Tetapi ketika kata-kata dari latihan biarawan yang tertutup ini muncul, tentu saja dia menarik pengikut. Pada hari-hari itu disiplin monastik di Thailand telah menjadi longgar. Meditasi telah menjadi pilihan dan tidak selalu sesuai dengan praktik meditasi wawasan Theravada. Beberapa bhikkhu mempraktekkan perdukunan dan meramal daripada mempelajari dharma.

Namun, di Thailand, ada juga gerakan reformasi kecil yang disebut Dhammayut, dimulai oleh Pangeran Mongkut (1804-1868) pada 1820-an. Pangeran Mongkut menjadi bhikkhu yang ditahbiskan dan memulai ordo monastik baru yang disebut Dhammayuttika Nikaya, yang didedikasikan untuk ketaatan yang ketat terhadap Vinaya, meditasi Vipassana, dan mempelajari Kanon Pali . Ketika Pangeran Mongkut menjadi Raja Rama IV pada tahun 1851, di antara banyak pencapaiannya adalah pembangunan pusat Dhammayut baru. (Raja Rama IV juga adalah raja yang digambarkan dalam buku Anna dan Raja Siam dan musikal The King and I. )
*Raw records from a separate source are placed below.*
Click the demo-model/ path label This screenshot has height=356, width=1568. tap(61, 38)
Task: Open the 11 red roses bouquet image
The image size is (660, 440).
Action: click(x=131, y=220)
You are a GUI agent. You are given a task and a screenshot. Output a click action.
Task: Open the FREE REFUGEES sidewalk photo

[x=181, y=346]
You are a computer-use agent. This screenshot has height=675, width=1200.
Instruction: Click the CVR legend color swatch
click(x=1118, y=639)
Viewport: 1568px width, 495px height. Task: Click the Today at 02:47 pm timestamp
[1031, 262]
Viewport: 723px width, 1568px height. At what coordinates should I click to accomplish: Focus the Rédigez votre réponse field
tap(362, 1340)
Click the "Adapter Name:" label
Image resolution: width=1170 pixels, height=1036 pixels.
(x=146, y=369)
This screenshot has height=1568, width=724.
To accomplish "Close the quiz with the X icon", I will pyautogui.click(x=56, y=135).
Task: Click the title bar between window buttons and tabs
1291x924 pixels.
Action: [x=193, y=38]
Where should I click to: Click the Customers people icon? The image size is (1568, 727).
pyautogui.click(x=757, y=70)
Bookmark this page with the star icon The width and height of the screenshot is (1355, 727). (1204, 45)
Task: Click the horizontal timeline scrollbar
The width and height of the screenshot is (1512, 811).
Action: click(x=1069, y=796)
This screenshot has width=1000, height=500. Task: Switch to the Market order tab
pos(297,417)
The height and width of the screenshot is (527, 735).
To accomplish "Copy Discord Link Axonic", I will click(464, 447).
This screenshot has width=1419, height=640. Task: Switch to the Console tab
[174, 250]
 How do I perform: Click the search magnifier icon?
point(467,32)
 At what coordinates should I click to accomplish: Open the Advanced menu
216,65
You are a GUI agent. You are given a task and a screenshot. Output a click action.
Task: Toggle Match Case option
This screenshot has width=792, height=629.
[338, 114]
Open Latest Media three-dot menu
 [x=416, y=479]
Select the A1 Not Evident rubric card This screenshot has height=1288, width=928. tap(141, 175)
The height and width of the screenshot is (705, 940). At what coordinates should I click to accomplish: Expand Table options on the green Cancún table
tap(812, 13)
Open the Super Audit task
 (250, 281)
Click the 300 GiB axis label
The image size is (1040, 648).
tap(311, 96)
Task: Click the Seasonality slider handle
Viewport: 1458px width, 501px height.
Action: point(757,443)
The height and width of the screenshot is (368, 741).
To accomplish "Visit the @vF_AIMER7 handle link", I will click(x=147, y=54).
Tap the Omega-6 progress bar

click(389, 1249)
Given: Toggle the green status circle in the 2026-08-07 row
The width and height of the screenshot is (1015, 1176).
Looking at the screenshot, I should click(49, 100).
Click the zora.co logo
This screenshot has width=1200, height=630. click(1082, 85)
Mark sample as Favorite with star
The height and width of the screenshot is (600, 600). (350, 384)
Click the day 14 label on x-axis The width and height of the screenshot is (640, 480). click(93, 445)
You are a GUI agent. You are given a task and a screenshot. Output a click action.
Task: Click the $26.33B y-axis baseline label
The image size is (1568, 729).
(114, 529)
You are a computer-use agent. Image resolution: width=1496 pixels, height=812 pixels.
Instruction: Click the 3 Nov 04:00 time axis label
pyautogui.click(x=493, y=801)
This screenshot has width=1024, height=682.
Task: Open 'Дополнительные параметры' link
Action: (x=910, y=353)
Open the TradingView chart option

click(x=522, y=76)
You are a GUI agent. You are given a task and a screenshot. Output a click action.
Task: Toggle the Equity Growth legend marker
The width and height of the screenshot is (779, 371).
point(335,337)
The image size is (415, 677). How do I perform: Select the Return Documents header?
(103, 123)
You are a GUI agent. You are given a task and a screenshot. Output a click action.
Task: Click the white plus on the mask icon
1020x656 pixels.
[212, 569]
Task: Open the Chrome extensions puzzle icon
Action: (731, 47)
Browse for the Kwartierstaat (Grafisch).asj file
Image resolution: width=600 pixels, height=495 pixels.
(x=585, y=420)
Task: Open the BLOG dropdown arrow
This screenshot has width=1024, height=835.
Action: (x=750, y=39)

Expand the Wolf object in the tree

Beberapa waktu kemudian Ajahn Mun muda bergabung dengan ordo Dhammayuttika dan belajar dengan Ajahn Sao, yang memiliki biara desa kecil. Ajahn Sao secara khusus didedikasikan untuk meditasi daripada mempelajari tulisan suci. Setelah menghabiskan beberapa tahun bersama mentornya, Ajahn Man mengundurkan diri ke hutan dan, setelah dua dekade mengembara, menetap di sebuah gua.

Dan kemudian para murid mulai menemukannya.

Gerakan Kammatthana Ajahn Mun berbeda dari gerakan reformasi Dhammayu sebelumnya karena itu menekankan wawasan langsung melalui meditasi atas studi skolastik dari Kanon Pali. Ajahn Mun mengajarkan bahwa tulisan suci mengarah pada pandangan terang, bukan wawasan-dalam-dirinya.

Tradisi Hutan Thai berkembang hari ini dan dikenal karena disiplin dan asketisme. Biksu hutan hari ini memang memiliki biara, tetapi mereka jauh dari pusat kota.